Statements of truth

Out-Law Guide | 05 Aug 2011 | 3:06 pm | 1 min. read

This guide was last updated in August 2011.

Under the rules of court, a number of court documents must incorporate a statement of truth. A statement of truth states that a party believes the facts stated in a document to be true and accurate. It should be signed either by the party or, in the case of a witness statement, by the maker of the statement.

Failure to provide a statement of truth can lead to court documents - for example, a statement of case setting out a party's position - being struck out and evidence being disregarded.

Who must sign?

Where a document needs to be verified by a company, the statement of truth must be signed by a senior corporate officer. This could be a director, treasurer, secretary, chief executive, manager or other authorised officer.

For non-registered corporations or local authorities the mayor, chairman, president, town clerk or similar officer of the corporation can sign.

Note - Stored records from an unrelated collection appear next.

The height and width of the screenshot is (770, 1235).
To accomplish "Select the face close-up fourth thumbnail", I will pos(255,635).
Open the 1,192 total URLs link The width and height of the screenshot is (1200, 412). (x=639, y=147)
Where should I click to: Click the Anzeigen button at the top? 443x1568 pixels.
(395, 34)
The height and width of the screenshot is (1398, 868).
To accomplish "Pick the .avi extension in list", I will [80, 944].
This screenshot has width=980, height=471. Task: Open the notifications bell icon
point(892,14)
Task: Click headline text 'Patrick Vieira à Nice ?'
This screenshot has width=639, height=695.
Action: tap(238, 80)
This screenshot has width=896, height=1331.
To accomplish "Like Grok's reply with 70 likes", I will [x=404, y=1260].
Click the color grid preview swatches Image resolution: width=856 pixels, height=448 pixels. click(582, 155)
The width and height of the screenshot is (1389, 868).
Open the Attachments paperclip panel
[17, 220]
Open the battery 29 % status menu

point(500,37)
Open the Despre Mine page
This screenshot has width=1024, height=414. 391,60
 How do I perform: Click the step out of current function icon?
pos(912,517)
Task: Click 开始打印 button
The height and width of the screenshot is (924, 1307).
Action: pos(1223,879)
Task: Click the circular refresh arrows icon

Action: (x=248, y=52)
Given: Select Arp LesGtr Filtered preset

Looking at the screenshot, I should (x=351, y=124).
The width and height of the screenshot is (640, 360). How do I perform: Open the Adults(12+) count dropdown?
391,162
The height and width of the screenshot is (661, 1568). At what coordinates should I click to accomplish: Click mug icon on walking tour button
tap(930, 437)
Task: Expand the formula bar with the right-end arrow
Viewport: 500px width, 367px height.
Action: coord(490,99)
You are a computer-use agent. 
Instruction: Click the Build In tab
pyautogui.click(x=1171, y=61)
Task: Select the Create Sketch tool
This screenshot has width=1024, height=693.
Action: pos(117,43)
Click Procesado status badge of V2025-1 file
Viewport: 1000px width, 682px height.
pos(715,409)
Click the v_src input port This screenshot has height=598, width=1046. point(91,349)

A statement of truth can be signed on behalf of another person.  For example, a solicitor can sign a statement of truth on behalf of a client.  It is advisable however to obtain written confirmation from that person of the following that:

  • they have read through the document and any attachments carefully.
  • the facts contained in the document are true.
  • you are expressly authorised to sign on their behalf.
  • they have been advised of the consequences of making a false statement

A statement of truth contained in a witness statement can only be signed by the person giving the witness statement.

False statements of truth

Proceedings for contempt of court may be brought against a person if he makes, or causes to be made, a false statement in a document verified by a statement of truth without an honest belief in its truth. The provisions relating to statements of truth are intended to make parties to a dispute and their lawyers think very carefully before advancing cases or evidence that they do not honesty believe in.

A senior person in an organisation who signs a statement of truth, must be sufficiently aware of the facts to positively advance an honest belief. It will not be a defence to say that the senior person had no reason to believe that the statement was false.

If a solicitor signs a statement of truth on behalf of his client and it transpires that the client did not have an honest belief in the truth of the facts contained in a document, the client may face contempt of court proceedings.